SINGAPORE (Oct 23): The fast fashion industry has been blamed for creating copious mountains of discarded clothes, thereby contributing to the sap on the world’s resources and adding to the strain on the environment and fuelling climate change.

While consumers are conscious of the impact their rapid changes in fashion tastes have on their environment, the majority here in Singapore are not doing their part to limit the damage, according to a survey by DBS.

Karen Ngui, Managing Director and Head of Group Strategic Marketing and Communications at DBS, said that even as the world grapples with the issue of climate change, small changes in behaviour can make a collective difference.

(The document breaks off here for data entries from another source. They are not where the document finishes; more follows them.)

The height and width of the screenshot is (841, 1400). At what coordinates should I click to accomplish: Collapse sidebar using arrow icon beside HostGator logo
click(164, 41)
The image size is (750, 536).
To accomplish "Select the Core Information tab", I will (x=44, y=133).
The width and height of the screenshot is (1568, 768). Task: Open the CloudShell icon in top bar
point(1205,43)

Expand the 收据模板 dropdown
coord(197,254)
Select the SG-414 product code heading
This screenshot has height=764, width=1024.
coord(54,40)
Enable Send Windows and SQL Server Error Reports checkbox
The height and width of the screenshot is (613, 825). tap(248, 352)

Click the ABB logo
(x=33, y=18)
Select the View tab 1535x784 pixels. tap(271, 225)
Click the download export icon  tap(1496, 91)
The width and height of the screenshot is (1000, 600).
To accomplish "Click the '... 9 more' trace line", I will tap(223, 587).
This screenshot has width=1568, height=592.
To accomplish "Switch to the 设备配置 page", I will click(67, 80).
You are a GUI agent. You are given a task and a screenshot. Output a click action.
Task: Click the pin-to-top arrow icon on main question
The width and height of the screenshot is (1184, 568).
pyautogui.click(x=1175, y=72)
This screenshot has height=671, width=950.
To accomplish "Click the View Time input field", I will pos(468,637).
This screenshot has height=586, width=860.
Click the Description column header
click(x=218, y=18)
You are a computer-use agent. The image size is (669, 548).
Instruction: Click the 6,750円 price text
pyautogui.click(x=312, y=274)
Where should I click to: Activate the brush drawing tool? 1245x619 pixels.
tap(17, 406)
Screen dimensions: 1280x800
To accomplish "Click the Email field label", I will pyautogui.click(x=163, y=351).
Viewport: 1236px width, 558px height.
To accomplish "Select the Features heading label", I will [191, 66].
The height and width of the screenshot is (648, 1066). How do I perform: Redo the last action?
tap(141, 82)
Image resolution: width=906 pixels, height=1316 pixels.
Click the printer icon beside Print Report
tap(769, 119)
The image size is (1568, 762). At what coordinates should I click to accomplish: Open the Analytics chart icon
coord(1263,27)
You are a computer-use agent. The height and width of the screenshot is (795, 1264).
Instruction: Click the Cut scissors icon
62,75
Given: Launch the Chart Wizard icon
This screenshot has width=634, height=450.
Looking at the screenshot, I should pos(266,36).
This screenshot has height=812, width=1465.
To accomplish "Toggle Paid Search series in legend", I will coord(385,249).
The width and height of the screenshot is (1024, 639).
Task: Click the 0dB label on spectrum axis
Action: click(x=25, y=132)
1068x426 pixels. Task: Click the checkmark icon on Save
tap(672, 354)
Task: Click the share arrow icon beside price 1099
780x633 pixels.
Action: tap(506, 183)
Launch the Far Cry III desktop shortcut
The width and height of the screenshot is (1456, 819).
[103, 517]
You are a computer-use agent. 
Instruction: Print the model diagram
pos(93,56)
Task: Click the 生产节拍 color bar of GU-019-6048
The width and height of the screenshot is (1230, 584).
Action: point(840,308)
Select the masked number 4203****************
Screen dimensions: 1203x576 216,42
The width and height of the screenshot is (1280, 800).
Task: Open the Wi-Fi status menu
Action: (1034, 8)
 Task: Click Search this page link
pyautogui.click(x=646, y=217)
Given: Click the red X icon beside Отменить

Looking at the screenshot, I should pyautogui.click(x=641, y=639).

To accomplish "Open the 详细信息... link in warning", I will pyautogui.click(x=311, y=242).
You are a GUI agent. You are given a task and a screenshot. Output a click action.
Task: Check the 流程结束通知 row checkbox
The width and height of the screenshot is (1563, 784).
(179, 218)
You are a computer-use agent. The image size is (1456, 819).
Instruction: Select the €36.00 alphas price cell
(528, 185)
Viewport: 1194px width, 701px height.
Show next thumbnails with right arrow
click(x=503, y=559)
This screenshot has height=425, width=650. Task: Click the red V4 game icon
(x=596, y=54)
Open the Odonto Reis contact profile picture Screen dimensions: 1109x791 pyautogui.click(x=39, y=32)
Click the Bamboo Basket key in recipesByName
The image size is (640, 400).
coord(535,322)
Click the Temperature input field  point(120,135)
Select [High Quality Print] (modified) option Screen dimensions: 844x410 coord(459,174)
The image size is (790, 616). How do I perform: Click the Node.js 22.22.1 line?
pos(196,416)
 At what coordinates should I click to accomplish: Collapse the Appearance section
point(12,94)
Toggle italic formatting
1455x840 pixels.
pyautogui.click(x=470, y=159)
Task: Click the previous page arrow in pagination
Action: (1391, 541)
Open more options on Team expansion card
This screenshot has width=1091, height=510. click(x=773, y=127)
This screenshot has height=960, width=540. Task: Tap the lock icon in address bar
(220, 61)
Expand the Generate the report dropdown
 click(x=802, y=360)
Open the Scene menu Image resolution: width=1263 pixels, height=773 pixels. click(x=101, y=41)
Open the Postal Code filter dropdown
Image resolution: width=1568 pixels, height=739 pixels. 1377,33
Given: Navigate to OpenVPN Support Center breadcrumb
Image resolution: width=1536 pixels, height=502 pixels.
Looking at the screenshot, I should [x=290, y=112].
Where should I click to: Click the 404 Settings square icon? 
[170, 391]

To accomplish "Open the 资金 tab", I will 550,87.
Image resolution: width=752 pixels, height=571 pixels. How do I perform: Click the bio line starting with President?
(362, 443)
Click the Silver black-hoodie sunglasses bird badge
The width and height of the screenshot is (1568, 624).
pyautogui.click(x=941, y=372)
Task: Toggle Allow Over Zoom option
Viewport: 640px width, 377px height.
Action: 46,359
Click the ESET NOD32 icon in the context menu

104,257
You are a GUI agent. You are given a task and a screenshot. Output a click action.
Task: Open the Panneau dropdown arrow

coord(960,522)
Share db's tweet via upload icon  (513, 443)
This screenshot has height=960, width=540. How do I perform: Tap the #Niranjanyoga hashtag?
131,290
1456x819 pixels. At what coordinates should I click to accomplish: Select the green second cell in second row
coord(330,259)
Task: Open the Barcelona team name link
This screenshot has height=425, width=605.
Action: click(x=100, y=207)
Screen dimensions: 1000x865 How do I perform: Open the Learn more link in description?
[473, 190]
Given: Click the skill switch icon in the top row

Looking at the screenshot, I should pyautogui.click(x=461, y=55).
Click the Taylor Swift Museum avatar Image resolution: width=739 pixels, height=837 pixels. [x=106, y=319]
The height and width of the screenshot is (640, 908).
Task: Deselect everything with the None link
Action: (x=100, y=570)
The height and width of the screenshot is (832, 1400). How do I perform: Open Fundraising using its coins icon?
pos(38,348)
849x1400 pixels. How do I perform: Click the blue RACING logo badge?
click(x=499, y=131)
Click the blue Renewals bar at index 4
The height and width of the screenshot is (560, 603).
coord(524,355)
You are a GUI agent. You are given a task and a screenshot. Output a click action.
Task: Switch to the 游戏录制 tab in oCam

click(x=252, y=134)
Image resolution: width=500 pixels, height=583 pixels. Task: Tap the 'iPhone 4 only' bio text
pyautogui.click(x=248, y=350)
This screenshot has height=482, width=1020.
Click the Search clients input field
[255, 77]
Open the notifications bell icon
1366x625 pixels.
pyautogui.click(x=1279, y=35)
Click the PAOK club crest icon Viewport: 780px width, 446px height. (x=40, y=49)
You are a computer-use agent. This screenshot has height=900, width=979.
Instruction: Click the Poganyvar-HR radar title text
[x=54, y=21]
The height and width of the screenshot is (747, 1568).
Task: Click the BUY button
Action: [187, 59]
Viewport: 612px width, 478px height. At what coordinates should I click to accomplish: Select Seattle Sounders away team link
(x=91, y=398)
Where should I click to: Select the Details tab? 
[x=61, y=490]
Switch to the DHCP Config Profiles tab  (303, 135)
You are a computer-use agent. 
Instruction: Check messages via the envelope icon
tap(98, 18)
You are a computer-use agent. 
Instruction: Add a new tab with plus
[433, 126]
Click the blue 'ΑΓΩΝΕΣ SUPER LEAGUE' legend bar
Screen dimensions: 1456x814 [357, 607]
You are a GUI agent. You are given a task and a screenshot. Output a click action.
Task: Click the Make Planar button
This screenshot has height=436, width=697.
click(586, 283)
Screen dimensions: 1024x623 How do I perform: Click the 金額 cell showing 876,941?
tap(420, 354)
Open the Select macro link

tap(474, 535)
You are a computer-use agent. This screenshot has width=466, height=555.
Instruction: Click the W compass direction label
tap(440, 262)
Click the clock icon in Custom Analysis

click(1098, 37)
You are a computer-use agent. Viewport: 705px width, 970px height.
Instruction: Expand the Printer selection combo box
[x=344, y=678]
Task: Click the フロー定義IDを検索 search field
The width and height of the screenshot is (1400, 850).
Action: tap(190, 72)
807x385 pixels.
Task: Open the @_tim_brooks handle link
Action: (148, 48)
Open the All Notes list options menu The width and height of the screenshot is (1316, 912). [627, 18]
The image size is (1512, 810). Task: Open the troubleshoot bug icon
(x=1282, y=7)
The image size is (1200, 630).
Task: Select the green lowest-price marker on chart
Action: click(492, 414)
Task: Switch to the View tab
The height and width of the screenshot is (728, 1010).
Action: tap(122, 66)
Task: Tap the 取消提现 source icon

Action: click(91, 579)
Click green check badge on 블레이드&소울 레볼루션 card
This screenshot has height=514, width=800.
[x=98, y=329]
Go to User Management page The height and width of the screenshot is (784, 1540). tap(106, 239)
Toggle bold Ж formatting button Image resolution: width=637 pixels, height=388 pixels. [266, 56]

“All of us have a responsibility to do our part be it in big ways or everyday ways. Fashion provides utility, colour and expression to our lives, and by making conscious decisions in our fashion buys, we can improve societal and environmental outcomes,” says Ngui.

“As a purpose-driven organisation, we are also keen to play our part by influencing and galvanising the community that we operate in to make behavioural and consumption changes a reality,” she adds.

According to a DBS survey which has a sample size of 1,060 people, seven in 10 Singaporeans do not ensure that the clothes they buy are sustainably made and sourced, even when 60% of respondents said they were aware that fashion is one of the largest contributors to pollution globally.

When asked to rank the main barriers to them changing their consumption behaviour, 35% of the respondents cited cost, and a quarter of them admit they are apathetic.

However, if given the “right nudge”, seven in 10 respondents will be open to recycling, swapping or upcycling their clothes to play their part in slowing climate change.

According to the United Nations Conference on Trade and Development, some 93 billion cubic metres of water - enough to meet the needs of five million people - is used by the fashion industry annually.

Some half a million tons of microfibre, which is the equivalent of 3 million barrels of oil, is now being dumped into the ocean every year.

Every second, the equivalent of one garbage truck of textiles is landfilled or burned, estimates the UN agency.